Directions for this task: Pull out all lines from the listing below in which the word "bottom" appears.
*** Supplied material Section Begins ***
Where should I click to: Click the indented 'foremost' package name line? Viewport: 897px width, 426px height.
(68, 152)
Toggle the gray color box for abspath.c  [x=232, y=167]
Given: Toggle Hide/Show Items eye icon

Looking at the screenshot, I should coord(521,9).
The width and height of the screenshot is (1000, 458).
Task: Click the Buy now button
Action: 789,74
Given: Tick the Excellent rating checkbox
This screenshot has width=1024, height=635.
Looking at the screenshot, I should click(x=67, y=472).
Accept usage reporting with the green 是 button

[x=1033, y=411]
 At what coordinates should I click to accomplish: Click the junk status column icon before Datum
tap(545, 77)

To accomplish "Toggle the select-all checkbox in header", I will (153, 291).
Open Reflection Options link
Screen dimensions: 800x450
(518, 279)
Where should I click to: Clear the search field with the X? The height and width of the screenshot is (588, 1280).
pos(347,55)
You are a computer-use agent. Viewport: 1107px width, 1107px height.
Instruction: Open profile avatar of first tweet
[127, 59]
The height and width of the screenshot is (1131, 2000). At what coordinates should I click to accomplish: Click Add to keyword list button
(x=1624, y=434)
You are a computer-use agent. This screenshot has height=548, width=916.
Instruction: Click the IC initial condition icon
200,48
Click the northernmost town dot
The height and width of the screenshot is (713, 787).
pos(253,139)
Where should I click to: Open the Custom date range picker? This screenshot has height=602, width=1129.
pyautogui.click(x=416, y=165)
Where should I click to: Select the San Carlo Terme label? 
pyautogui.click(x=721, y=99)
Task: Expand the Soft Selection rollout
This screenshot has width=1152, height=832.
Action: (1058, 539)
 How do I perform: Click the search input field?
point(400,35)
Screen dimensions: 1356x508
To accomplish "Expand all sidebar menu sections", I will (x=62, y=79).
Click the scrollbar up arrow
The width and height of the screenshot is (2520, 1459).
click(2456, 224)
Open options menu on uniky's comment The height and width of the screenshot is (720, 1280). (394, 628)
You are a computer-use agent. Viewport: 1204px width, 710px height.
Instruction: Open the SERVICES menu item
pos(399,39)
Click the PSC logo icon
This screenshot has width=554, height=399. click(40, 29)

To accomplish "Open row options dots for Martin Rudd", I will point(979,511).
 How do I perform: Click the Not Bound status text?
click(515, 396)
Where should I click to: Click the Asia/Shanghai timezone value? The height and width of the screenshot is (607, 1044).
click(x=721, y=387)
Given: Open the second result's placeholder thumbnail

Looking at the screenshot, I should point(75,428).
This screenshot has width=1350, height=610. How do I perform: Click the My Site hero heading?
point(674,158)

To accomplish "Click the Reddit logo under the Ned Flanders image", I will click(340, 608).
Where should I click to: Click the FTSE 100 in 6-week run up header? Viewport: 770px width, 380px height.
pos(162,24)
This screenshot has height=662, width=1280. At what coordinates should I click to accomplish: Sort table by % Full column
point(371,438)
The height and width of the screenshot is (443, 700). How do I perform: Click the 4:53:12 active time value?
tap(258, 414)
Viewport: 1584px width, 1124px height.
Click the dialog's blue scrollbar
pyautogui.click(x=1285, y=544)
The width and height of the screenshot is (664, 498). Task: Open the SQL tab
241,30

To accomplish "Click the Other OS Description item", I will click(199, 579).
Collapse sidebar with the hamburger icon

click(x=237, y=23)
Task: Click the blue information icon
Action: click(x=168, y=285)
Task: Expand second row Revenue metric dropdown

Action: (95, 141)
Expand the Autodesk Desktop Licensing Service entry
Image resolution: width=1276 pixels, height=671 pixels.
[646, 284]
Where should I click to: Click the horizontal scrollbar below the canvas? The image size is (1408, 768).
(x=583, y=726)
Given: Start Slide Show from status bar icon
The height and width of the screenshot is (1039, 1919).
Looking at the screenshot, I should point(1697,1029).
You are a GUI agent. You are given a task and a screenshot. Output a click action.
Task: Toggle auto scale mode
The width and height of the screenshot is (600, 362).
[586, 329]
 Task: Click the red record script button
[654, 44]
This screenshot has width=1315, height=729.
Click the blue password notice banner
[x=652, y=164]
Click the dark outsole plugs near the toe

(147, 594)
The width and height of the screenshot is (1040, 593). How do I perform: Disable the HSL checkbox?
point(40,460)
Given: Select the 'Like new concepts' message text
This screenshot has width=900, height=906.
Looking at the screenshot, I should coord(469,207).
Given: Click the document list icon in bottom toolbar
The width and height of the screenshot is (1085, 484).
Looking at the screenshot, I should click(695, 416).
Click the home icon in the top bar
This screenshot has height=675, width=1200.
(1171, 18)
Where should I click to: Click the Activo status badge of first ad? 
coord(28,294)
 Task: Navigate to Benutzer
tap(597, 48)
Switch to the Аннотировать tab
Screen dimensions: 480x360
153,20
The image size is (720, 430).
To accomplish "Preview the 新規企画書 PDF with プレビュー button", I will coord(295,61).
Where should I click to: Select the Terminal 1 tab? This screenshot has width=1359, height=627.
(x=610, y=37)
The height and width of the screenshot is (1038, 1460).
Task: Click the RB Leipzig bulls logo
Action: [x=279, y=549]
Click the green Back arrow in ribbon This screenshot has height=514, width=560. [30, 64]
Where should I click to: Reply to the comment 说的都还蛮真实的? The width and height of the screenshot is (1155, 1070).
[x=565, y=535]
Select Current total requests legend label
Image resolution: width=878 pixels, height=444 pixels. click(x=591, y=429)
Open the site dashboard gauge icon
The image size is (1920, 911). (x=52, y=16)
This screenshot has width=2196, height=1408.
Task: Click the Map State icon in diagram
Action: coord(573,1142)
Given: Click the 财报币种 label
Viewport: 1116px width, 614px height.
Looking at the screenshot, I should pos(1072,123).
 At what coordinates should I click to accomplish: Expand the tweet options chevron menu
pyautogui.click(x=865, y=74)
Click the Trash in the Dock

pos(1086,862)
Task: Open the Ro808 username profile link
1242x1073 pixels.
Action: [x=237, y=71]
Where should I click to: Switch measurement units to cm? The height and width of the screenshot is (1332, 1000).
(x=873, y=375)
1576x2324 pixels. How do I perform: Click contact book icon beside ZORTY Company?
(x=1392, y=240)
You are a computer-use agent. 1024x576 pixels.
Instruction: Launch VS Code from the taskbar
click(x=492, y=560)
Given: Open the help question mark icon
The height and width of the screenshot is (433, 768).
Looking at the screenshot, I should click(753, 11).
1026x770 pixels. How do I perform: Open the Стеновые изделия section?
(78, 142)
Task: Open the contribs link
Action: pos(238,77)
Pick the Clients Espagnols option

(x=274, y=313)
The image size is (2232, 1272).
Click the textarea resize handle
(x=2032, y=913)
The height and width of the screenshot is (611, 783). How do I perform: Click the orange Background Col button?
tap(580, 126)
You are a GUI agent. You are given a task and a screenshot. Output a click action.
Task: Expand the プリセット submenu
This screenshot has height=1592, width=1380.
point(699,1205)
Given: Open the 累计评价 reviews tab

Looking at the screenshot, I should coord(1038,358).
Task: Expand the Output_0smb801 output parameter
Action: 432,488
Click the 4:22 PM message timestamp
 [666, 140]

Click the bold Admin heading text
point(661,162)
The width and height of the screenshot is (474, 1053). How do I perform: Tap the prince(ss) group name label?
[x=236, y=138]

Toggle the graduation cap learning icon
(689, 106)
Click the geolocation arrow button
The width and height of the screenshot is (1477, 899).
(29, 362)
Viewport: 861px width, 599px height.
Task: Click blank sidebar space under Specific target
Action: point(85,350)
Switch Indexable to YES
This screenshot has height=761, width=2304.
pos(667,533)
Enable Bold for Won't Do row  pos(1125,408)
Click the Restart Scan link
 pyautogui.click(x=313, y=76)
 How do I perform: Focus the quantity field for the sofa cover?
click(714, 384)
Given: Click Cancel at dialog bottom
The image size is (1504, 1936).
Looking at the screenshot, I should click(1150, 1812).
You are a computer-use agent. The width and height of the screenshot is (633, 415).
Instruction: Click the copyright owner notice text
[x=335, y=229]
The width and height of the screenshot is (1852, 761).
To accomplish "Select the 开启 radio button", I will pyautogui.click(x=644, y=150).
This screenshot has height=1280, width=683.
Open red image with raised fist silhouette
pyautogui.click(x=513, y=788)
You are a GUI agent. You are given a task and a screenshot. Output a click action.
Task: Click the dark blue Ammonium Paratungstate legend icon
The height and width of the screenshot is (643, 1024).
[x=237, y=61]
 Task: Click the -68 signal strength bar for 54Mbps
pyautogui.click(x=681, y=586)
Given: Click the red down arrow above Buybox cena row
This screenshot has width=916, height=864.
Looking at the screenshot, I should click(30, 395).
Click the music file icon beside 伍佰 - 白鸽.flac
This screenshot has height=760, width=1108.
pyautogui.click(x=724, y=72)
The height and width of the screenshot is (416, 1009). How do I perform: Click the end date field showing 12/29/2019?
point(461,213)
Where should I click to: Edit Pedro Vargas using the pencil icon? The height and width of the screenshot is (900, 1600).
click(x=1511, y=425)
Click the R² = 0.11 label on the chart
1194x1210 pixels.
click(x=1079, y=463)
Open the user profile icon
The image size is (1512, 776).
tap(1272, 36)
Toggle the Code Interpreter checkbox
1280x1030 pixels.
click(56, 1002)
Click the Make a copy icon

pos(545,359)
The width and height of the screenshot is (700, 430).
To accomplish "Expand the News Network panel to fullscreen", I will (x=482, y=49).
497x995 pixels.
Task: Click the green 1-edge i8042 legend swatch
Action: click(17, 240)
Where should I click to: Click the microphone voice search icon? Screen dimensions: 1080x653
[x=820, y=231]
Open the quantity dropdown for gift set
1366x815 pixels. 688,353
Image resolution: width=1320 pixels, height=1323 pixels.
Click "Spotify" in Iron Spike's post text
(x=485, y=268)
*** Supplied material Section Ends ***
Problem solution:
Given: Click the document list icon in bottom toolbar
Given: Click Cancel at dialog bottom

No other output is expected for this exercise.